第28話

 僕たちは、壁に剣が飾ってある部屋へ移動した。


「やあ、今日は2人かい?」

「きゃん」

(ぼくもいるよ!)

「おや、失礼。君もいたね。」


 部屋には筋肉隆々のドワーフと白衣を着たボサボサ髪のお兄さんがいた。筋肉隆々のドワーフは剣を打っているが、白衣を着たお兄さんが出迎えてくれた。


「じゃあこっちへおいで。」


 わたしたちは右に台があり、両手の形に窪みがある丸い石の前へ案内される。


「右の台に剣をおいてね。」

「はい。」


 まずはアルが前に出て、右の台にさっき選んだ大剣を置く。


「次は、手の形の窪みに両手を置いてね。」

「はい。」


 アルが両手を手の形の窪みに手を置くと、窪みのある丸い石から、光が出てアルをスキャンするかのように上下に動いた。

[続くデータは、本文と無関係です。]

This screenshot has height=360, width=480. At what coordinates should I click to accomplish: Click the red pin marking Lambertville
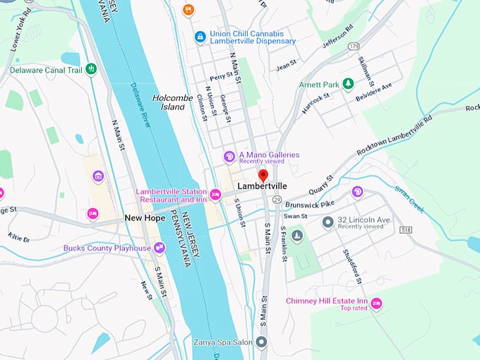pos(263,175)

「うん。大剣で間違いないね。そのまま君の潜在的な力を測るから動かないでね。」

「はい。」

「うんうん。なるほど。」


 白衣の人は、スキャンの様子をみながら、色々とメモを取る。


「はい。これ持って、あっちの強面のおじさんのところに行って。」

「はい。」


 アルがメモを受け取って、ドワーフの方に行く。


「さあ、次おいで。」

「お願いします。」


 リアが細身の剣を台に置き、両手を石にかざす。するとアルと同じように光がでてリアの体を上下に照らす。


「君は後衛タイプだけど、剣をするのかい?」

「はい。体力づくりと、いざというときようにと思いまして。」

「剣はもう少し軽めがいいね。」


 白衣の人はいろいろ言いながら、またメモを取っていく。


「うん。これでいいよ。君は剣は補助だね。君もあのおじさんのところに行こうか。」


 そう言って、白衣の人はリアを案内する。


「きゃん」

(僕も何か欲しい)


「ん?」

「テンは体が小さいからまだ無理だよって言われたでしょ。」

「きゅん」

「どうしたの?」

「この子も武器が欲しいみたいで。」

「きゃん!」

(なんかないですか?)

「うーん。あ、ちょっと待っててね」


 そういうと白衣のお兄さんは白衣のポケットをごそごそとして小さな瓶を取り出した。


「これを爪に塗るといいよ。丈夫な爪になるはずだよ。武器をつけたかったらまずは丈夫な爪にならないとね」

「きゃん!」

(うん!ありがとう)

「ありがとうございます。よかったね!テン。」


 僕は満足して、リアについてドワーフのおじさんのところに行く。

「おい。お前この大剣の前に、筋肉つけないとだめだろう!まずはこっちからだ。これで毎日訓練した後にこれを取りに来い。」

「ボガード、希望の剣を作ってやれよ。」

「お前もだ。今はまだ使えないやつを勧めるなよ。」

「いやー。久しぶりの大剣使い候補だから。」

「それはそうだが。物には順序があるんだからな。」

「ははは。ごめんなあ。このおじさんの言うことは聞いた方がいいぞ。」

「はーい。」

「小僧、その剣で無理なく動けるようになったら来い。」

「はい!」


「次はお嬢ちゃんか。お嬢ちゃんはできるだけ軽くだな。」

「はい。」

 ボガードと呼ばれたドワーフのおじさんはメモ通りに剣を調整し始める。

「ほい。できたぞ。」

「ありがとうございます。」


「ん?」

 リアに剣を渡して、僕を見たボガードさんは少し考えこむ。

「サイズは変わるのか?」

「いえ、まだです。」

「ほれ、これやるよ。うちの嫁が魔物つかいでな。その使い魔が昔使ってたやつだ。」

 そう言って、ボガードさんが僕用の兜と鎧をくれた。

「きゃん!」

(ありがとう)

「おう!いいってことよ。」


 訓練で使おう。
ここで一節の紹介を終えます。